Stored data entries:
=== Begin Enclosure ===

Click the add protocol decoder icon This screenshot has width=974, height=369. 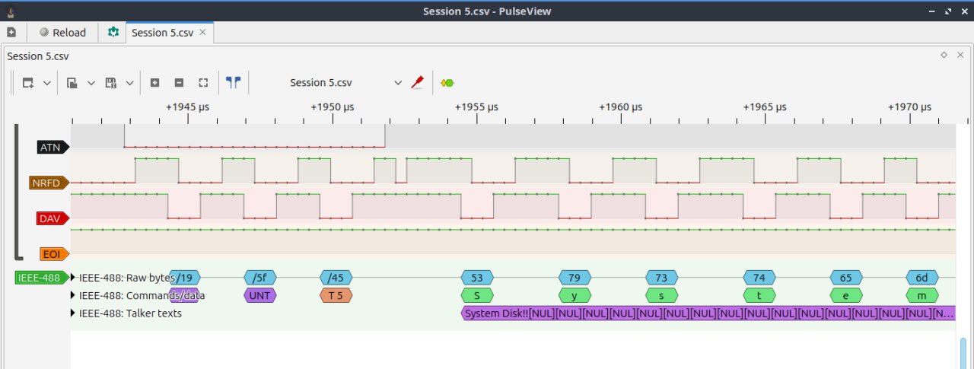[448, 83]
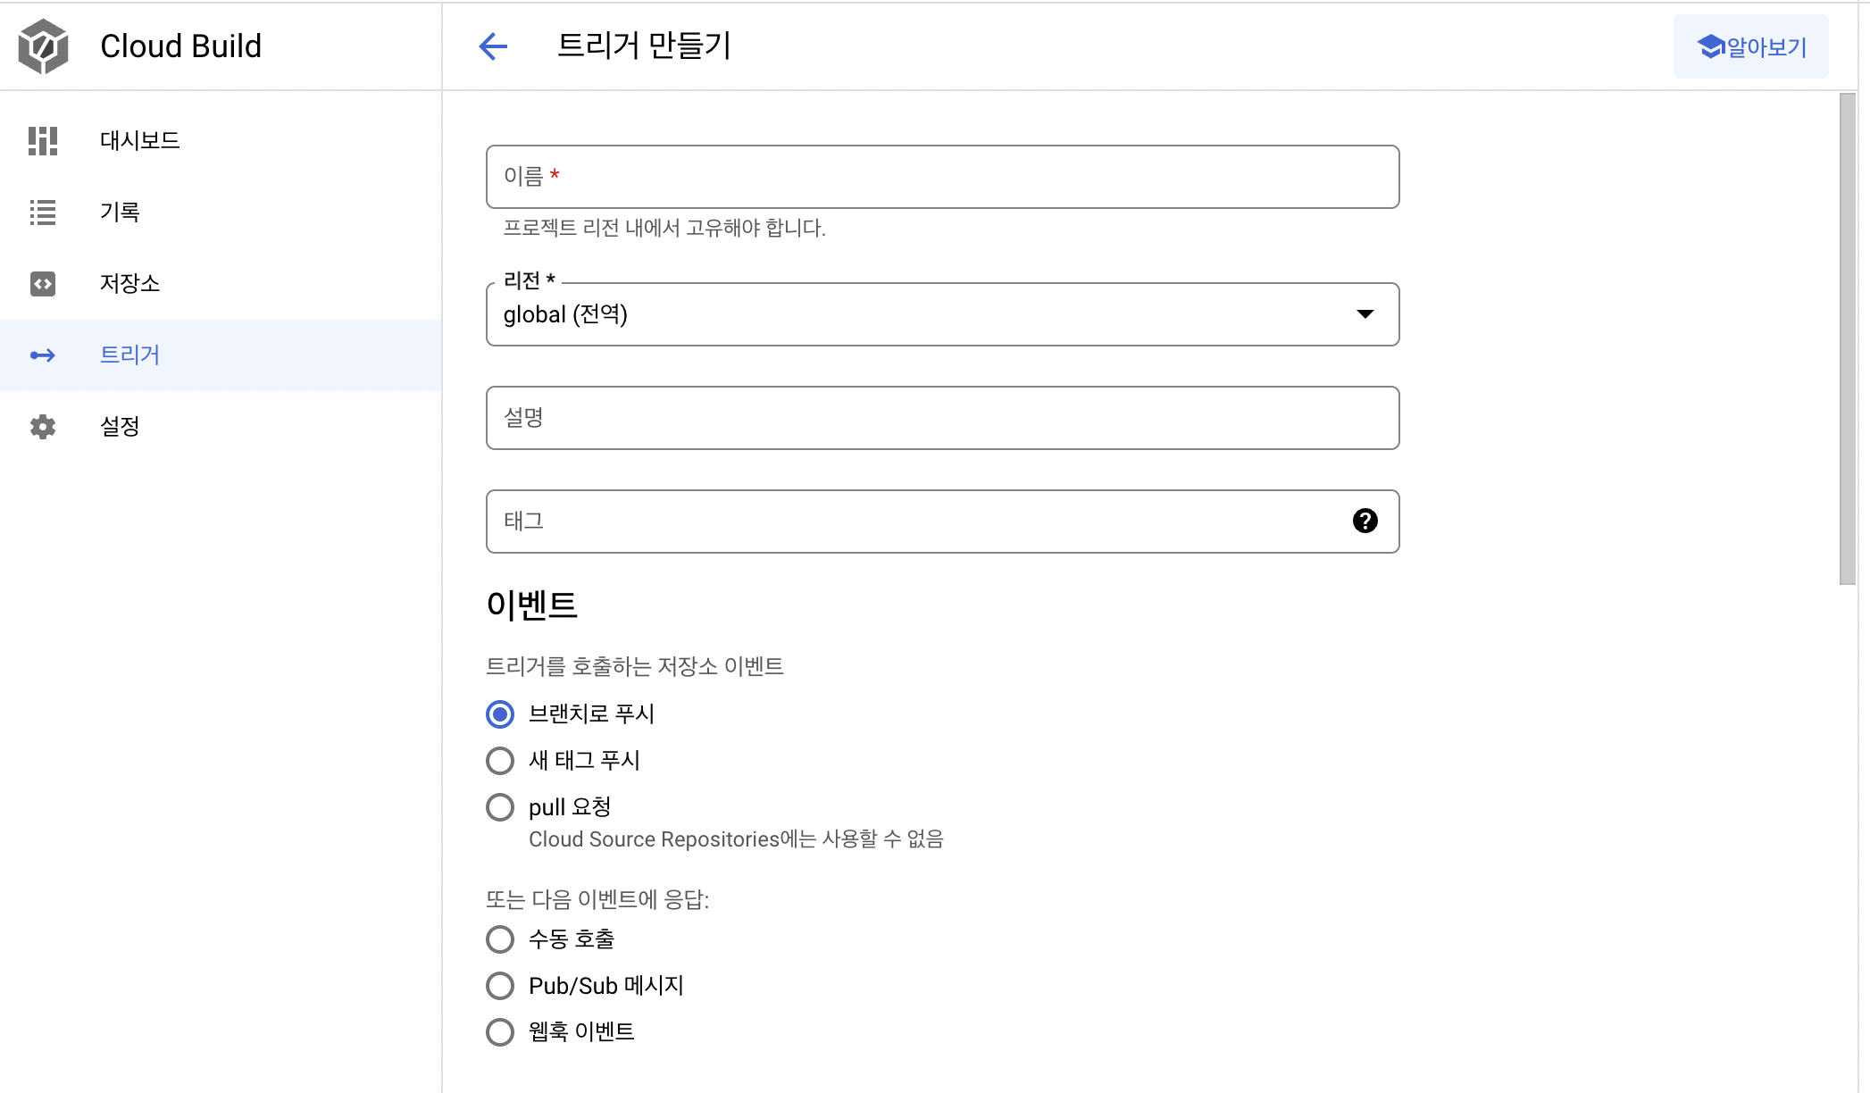Choose the 웹훅 이벤트 radio option
This screenshot has height=1093, width=1870.
500,1032
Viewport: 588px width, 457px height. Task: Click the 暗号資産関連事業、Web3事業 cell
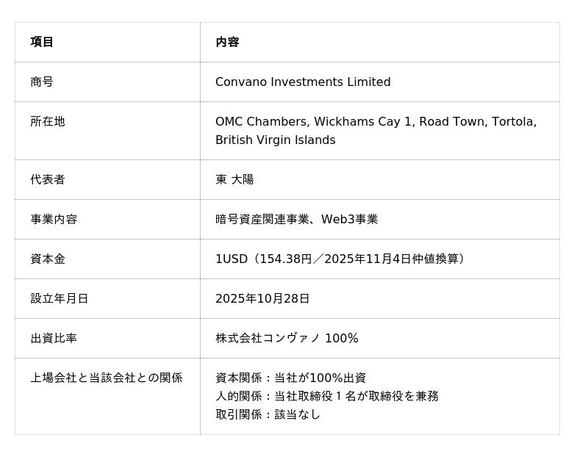[x=296, y=219]
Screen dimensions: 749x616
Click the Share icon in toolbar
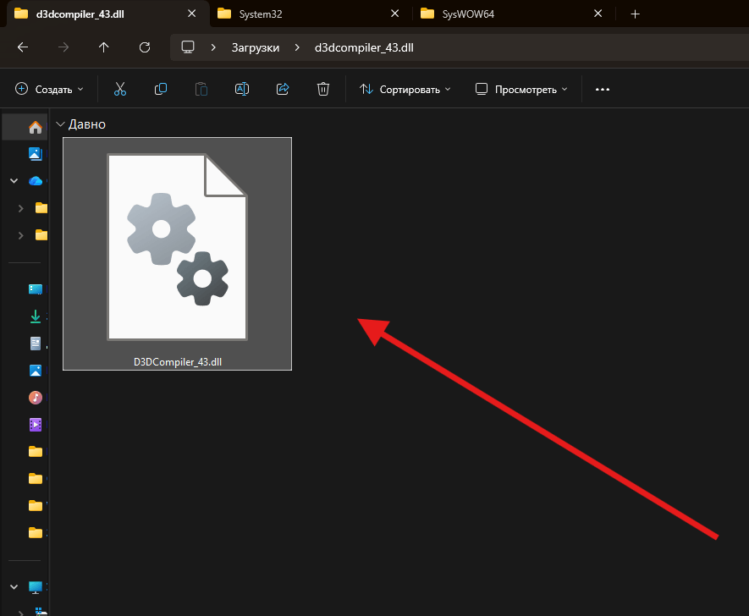point(283,89)

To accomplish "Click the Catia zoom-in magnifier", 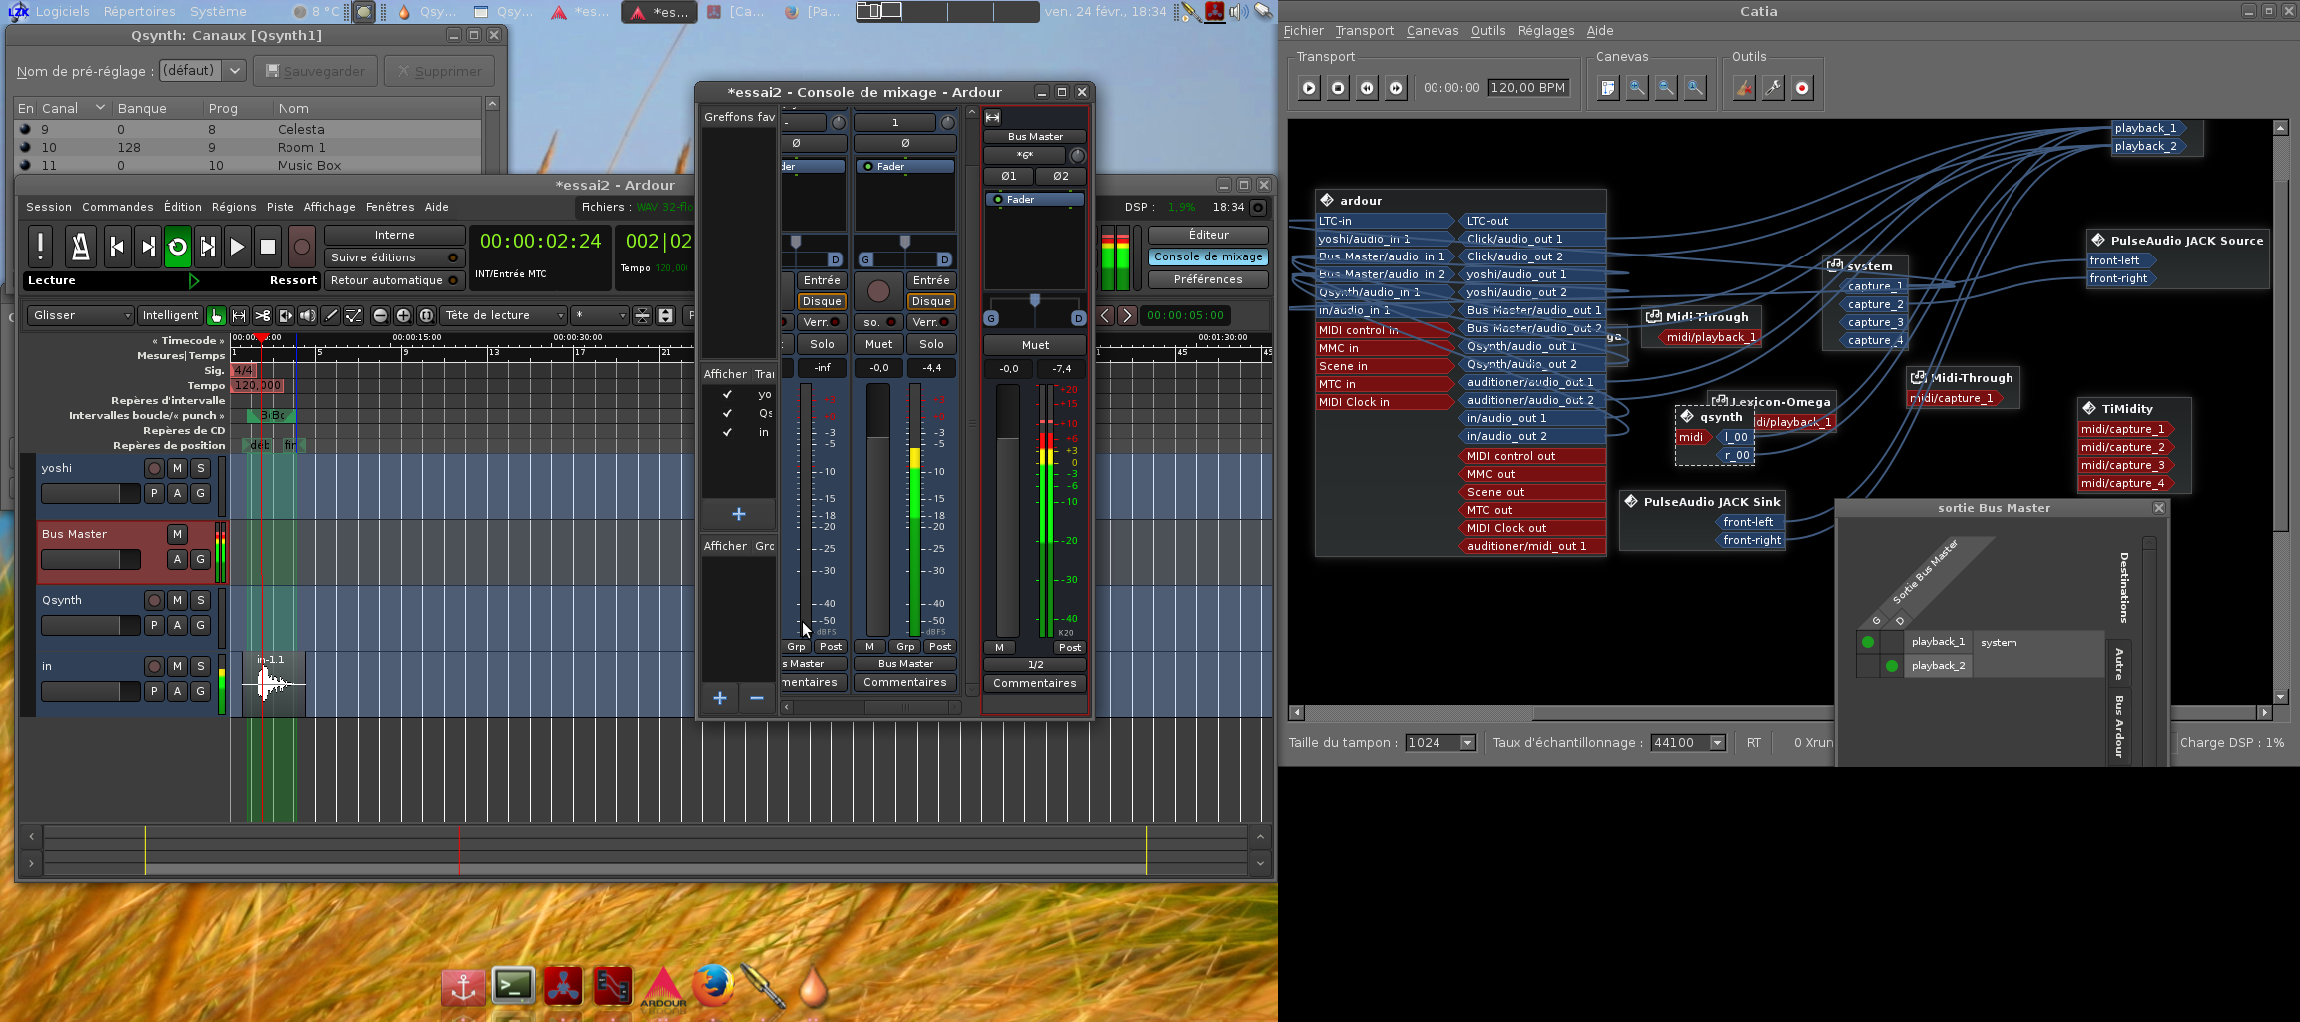I will [1637, 88].
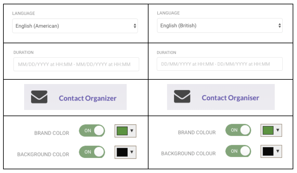297x173 pixels.
Task: Click envelope icon beside Contact Organiser
Action: tap(182, 96)
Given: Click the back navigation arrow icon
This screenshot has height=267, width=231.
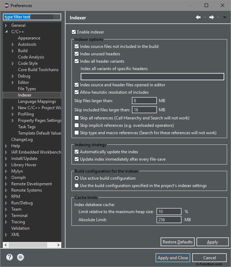Looking at the screenshot, I should pyautogui.click(x=198, y=17).
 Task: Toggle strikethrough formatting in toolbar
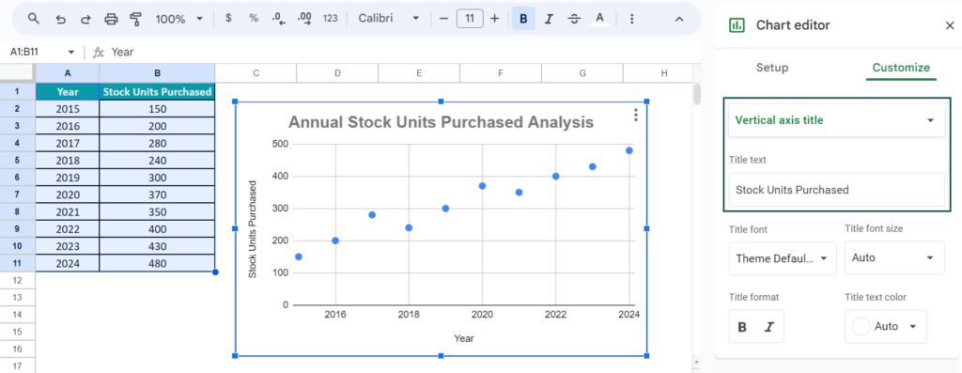coord(574,19)
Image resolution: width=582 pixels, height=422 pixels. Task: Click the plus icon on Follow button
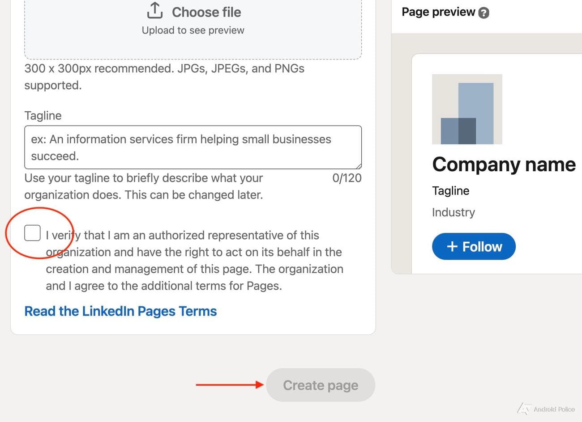(452, 246)
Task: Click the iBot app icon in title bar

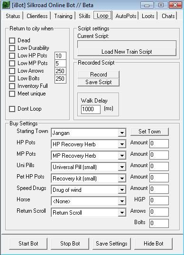Action: pos(6,5)
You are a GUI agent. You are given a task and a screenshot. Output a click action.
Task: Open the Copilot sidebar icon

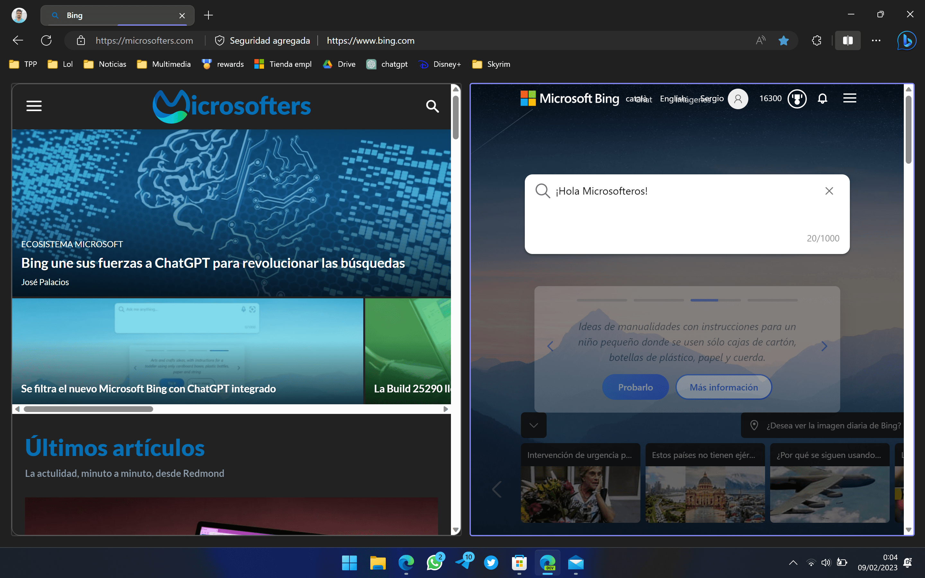coord(907,41)
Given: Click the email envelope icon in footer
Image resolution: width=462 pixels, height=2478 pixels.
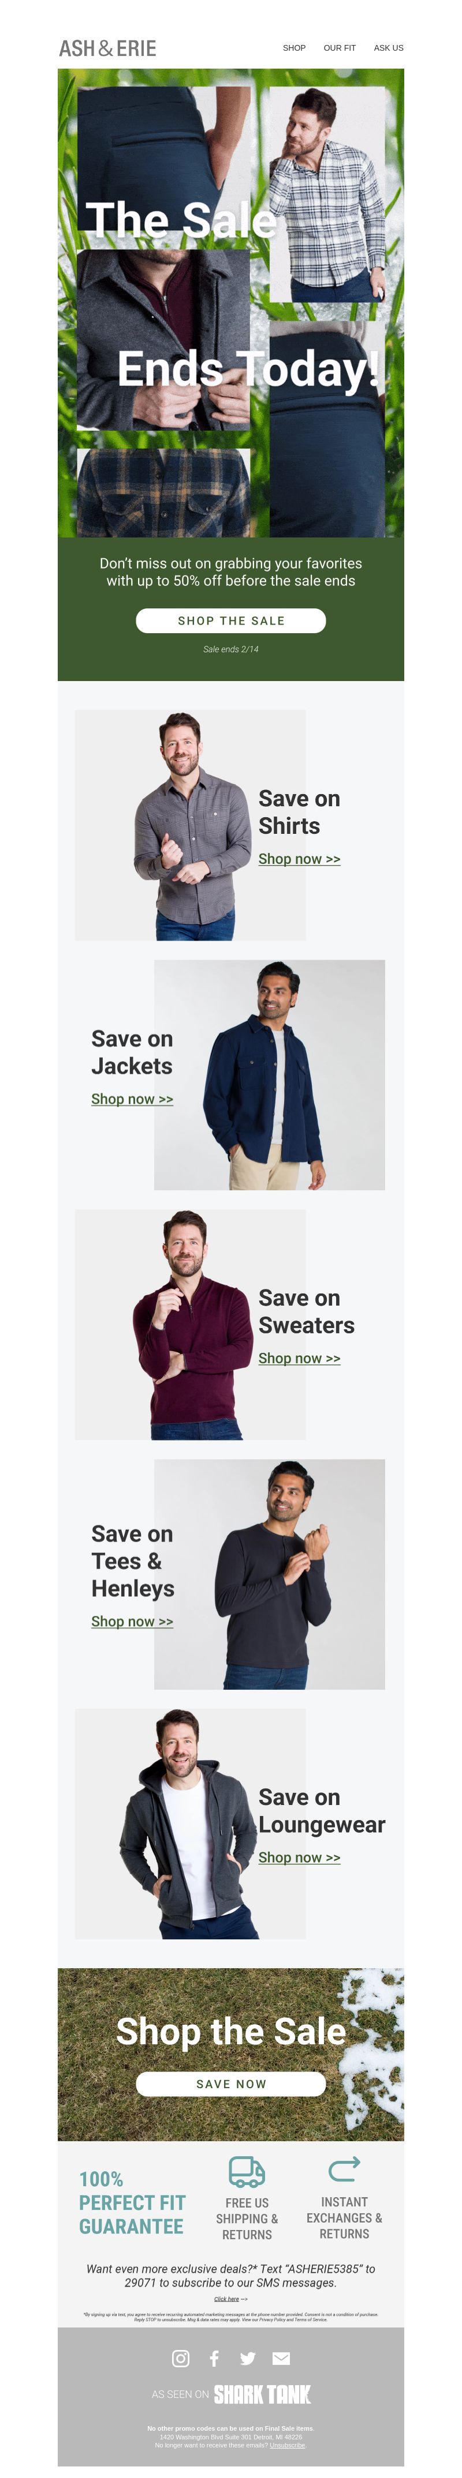Looking at the screenshot, I should click(x=281, y=2358).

=== End Enclosure ===

- Exercise requirements -
A word-for-word repeat of the lines from the line with "This screenshot has height=267, width=231." to the last line of the data, both ends included and pictures left out, is all that should appear.

- Reply -
This screenshot has height=267, width=231.
Looking at the screenshot, I should pyautogui.click(x=198, y=17).
 Task: Toggle strikethrough formatting in toolbar
coord(574,19)
Image resolution: width=582 pixels, height=422 pixels. Task: Click the plus icon on Follow button
(452, 246)
Task: Click the iBot app icon in title bar

Action: pos(6,5)
You are a GUI agent. You are given a task and a screenshot. Output a click action.
Task: Open the Copilot sidebar icon

coord(907,41)
Given: Click the email envelope icon in footer
Image resolution: width=462 pixels, height=2478 pixels.
Looking at the screenshot, I should click(x=281, y=2358).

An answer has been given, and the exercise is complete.